Involved group members: Harun Mustafa, Mikhail Karasikov, Andre Kahles, Gunnar Rätsch, Marc Zimmermann (alumnus), Daniel Danciu (alumnus)

[Project page] [Download] [Documentation]

[1] Karasikov, Mikhail, Harun Mustafa, Daniel Danciu, Marc Zimmermann, Christopher Barber, Gunnar Rätsch, and André Kahles. "Metagraph: Indexing and analyzing nucleotide archives at petabase-scale." BioRxiv (2020)
[2] Karasikov, Mikhail, Harun Mustafa, Gunnar Rätsch, and André Kahles. "Lossless indexing with counting de Bruijn graphs." In International Conference on Research in Computational Molecular Biology, pp. 374-376. Springer, Cham, 2022.

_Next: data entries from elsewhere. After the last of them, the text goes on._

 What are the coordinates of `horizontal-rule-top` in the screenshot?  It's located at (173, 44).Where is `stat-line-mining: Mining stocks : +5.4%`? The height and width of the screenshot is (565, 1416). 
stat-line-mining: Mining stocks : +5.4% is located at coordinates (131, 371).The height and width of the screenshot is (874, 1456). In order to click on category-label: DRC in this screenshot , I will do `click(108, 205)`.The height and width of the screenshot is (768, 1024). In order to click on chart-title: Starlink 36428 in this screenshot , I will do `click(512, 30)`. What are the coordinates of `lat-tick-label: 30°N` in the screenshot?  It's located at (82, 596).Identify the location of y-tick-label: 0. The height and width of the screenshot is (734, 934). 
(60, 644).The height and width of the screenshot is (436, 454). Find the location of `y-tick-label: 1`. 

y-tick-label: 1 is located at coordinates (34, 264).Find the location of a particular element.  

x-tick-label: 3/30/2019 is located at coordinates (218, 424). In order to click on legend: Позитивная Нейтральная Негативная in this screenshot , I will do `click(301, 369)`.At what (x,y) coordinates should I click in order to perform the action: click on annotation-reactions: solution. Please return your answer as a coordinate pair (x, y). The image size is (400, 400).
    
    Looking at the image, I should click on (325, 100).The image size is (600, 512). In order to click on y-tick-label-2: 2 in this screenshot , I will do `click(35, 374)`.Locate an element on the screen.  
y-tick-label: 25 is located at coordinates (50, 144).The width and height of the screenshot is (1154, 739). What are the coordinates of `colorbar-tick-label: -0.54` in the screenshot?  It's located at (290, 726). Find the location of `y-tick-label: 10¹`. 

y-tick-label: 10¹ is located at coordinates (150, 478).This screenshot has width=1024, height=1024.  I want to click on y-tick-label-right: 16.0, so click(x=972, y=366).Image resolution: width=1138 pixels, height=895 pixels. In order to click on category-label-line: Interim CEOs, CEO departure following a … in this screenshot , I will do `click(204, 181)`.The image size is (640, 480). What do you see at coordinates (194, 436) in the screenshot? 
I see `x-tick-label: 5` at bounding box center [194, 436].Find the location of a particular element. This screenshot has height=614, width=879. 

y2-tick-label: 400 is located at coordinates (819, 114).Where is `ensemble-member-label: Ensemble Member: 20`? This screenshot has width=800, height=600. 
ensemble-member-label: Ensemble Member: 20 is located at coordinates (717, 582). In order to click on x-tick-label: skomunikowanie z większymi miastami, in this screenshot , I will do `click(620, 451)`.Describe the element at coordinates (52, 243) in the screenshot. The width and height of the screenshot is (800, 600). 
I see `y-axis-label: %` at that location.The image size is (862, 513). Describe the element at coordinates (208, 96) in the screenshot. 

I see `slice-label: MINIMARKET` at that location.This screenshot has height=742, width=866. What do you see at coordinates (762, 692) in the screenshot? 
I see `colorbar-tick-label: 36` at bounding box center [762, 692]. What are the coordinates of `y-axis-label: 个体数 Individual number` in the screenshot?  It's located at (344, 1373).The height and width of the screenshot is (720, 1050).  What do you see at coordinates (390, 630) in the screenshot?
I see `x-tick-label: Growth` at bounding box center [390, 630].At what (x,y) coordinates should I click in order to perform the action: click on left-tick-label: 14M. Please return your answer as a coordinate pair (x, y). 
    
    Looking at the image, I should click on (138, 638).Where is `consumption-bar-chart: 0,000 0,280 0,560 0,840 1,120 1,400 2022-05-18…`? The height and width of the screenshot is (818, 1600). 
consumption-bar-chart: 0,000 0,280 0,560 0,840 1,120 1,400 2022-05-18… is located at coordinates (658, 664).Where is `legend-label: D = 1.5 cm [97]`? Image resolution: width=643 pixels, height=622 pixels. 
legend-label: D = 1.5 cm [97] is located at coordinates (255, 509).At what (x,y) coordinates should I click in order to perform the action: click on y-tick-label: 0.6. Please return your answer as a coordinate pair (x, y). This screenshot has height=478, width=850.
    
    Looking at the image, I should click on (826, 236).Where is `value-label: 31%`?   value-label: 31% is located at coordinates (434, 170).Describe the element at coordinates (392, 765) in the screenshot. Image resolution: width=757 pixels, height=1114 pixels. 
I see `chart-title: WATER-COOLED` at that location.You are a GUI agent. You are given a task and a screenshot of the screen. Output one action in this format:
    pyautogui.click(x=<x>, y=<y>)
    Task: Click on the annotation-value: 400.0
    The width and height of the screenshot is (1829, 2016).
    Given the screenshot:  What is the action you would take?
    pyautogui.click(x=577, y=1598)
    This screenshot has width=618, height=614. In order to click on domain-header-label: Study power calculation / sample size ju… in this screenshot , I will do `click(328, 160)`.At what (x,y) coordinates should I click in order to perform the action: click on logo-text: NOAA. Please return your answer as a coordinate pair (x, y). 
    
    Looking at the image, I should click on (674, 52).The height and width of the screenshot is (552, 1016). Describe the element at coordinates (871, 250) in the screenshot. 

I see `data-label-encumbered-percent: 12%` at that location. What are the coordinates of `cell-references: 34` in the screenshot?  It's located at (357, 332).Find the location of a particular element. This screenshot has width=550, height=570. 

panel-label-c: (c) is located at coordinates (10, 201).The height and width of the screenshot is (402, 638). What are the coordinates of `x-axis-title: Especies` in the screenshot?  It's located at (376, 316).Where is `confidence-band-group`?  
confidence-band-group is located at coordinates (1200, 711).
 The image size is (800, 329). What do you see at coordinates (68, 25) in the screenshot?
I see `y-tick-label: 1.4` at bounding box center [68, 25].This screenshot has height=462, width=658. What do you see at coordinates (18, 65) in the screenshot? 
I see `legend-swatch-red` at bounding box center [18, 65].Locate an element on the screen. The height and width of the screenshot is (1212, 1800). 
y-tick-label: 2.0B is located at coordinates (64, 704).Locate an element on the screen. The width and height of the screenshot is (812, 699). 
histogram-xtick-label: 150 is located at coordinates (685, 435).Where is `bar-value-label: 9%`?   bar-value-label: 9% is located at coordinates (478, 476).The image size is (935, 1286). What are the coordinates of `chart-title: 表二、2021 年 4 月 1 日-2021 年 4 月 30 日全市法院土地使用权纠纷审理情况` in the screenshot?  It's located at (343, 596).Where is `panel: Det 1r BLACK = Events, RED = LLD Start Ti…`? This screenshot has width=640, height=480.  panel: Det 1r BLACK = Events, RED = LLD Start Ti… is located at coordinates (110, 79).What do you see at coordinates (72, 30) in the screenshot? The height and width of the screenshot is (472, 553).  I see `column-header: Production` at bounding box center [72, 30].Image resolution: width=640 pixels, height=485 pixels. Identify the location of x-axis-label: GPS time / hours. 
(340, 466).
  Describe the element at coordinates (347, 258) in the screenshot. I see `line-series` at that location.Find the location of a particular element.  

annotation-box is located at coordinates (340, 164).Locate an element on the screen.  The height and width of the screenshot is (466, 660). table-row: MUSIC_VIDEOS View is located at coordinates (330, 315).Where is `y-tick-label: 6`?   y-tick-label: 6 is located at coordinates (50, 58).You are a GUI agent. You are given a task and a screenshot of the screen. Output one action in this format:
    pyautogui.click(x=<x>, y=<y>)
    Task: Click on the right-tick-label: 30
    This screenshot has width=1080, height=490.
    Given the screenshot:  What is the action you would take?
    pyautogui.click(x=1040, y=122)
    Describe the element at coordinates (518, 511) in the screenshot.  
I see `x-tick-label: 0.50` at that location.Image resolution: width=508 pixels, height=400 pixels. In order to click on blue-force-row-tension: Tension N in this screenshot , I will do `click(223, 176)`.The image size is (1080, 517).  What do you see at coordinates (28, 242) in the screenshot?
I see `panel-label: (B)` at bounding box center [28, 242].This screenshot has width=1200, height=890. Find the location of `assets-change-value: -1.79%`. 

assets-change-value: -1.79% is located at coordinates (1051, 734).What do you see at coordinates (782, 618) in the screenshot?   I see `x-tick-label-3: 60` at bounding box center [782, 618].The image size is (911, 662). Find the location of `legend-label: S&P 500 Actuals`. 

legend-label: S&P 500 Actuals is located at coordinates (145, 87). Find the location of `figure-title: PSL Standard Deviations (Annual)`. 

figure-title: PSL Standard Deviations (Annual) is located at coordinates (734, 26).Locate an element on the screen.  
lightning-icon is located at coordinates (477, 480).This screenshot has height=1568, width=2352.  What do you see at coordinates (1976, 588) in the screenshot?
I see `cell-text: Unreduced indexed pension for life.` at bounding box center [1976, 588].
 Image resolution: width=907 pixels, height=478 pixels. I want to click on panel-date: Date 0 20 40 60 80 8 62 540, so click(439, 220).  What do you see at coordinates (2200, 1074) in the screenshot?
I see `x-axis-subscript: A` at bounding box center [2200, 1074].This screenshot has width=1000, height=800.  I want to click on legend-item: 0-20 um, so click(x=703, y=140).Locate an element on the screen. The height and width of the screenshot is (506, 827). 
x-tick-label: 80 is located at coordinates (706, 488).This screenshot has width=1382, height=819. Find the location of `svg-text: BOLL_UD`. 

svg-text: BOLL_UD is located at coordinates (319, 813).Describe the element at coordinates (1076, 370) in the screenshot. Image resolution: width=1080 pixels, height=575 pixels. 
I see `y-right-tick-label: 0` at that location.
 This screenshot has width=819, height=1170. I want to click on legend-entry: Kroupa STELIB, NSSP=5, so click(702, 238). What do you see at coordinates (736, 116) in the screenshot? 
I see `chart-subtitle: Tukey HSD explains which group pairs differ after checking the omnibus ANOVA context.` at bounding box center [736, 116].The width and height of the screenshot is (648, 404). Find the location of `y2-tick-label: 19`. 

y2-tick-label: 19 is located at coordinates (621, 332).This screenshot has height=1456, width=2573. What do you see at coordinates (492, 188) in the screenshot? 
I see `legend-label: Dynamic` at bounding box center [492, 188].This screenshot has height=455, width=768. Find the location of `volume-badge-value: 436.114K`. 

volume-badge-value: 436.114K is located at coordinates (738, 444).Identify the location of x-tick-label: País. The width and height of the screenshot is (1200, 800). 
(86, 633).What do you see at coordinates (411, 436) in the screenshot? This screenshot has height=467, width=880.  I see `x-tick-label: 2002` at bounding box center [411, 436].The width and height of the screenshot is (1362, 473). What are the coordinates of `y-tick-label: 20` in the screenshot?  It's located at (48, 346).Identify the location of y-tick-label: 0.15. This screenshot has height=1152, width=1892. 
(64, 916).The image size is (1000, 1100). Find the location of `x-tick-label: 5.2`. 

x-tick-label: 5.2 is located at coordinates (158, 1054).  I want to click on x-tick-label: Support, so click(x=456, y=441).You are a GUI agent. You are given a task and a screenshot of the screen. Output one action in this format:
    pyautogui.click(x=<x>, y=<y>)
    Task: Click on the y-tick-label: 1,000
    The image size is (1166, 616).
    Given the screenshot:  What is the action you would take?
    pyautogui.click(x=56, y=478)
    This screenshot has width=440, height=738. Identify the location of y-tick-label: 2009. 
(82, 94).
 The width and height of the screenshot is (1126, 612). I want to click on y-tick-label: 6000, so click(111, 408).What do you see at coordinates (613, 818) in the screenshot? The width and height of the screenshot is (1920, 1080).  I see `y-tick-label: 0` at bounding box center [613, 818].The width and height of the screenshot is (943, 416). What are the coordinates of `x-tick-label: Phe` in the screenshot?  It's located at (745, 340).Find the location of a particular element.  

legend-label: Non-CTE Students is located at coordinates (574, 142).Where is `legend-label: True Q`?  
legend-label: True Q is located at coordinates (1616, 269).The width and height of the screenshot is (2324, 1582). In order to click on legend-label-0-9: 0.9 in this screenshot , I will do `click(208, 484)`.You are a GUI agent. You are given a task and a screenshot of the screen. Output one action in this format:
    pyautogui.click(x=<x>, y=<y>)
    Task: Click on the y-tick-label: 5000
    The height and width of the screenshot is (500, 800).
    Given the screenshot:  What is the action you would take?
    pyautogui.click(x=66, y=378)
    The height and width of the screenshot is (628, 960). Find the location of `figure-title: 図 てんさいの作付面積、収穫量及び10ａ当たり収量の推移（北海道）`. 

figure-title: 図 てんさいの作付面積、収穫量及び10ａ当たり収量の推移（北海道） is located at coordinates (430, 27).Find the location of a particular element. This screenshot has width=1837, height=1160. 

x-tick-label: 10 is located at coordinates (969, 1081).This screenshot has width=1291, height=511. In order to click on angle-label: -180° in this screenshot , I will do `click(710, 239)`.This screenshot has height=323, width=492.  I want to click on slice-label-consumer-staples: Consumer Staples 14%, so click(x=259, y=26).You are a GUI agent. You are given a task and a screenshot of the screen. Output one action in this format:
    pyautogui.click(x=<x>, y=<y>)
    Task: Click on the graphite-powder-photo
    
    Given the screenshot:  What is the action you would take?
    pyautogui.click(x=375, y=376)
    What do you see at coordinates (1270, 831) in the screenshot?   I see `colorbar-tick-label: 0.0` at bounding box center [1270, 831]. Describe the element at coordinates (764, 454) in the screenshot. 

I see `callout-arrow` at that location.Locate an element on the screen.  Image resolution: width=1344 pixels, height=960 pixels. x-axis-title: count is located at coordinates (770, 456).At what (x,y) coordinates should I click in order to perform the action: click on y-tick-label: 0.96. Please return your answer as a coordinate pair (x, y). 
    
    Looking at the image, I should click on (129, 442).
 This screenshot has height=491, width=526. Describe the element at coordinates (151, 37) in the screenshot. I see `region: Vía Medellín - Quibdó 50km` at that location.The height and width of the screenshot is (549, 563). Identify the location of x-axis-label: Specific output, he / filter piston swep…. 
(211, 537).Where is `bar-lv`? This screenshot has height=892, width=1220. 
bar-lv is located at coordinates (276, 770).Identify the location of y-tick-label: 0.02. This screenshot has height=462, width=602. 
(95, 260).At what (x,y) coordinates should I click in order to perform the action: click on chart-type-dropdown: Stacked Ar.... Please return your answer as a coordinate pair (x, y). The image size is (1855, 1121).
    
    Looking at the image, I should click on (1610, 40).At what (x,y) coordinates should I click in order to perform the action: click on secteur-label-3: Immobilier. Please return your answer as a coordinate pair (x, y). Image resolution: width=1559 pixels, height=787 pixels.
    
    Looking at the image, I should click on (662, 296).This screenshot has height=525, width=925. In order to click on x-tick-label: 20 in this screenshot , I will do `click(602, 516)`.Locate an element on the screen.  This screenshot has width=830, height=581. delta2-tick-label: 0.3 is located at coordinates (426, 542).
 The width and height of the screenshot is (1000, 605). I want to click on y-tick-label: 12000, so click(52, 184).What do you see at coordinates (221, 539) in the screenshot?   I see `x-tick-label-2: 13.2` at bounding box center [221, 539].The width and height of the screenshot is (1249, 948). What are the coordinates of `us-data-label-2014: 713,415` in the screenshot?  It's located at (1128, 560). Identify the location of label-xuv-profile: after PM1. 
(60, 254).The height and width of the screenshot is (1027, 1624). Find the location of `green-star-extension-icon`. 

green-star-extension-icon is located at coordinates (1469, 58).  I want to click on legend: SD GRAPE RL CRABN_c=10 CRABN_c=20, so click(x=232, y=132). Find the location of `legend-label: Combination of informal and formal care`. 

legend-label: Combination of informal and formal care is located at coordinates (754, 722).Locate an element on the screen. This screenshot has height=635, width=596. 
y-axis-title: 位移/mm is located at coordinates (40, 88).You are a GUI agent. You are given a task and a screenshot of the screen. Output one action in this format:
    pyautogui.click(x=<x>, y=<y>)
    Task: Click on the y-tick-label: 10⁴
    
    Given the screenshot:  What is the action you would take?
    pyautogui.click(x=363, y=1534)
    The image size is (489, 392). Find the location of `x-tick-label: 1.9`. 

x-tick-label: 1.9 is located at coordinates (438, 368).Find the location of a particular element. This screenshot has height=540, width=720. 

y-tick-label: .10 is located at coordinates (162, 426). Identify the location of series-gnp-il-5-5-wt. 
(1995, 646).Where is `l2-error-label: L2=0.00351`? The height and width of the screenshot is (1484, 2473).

[3] Danciu, Daniel, Mikhail Karasikov, Harun Mustafa, André Kahles, and Gunnar Rätsch. "Topology-based sparsification of graph annotations." Bioinformatics 37, no. Supplement_1 (2021): i169-i176.
[4] Danko, David, Daniela Bezdan, Evan E. Afshin, Sofia Ahsanuddin, Chandrima Bhattacharya, Daniel J. Butler, Kern Rei Chng, et al. "A global metagenomic map of urban microbiomes and antimicrobial resistance." Cell 184, no. 13 (2021): 3376-3393.
[5] Paoli, Lucas, Hans-Joachim Ruscheweyh, Clarissa C. Forneris, Florian Hubrich, Satria Kautsar, Agneya Bhushan, Alessandro Lotti et al. "Biosynthetic potential of the global ocean microbiome." Nature 607, no. 7917 (2022): 111-118.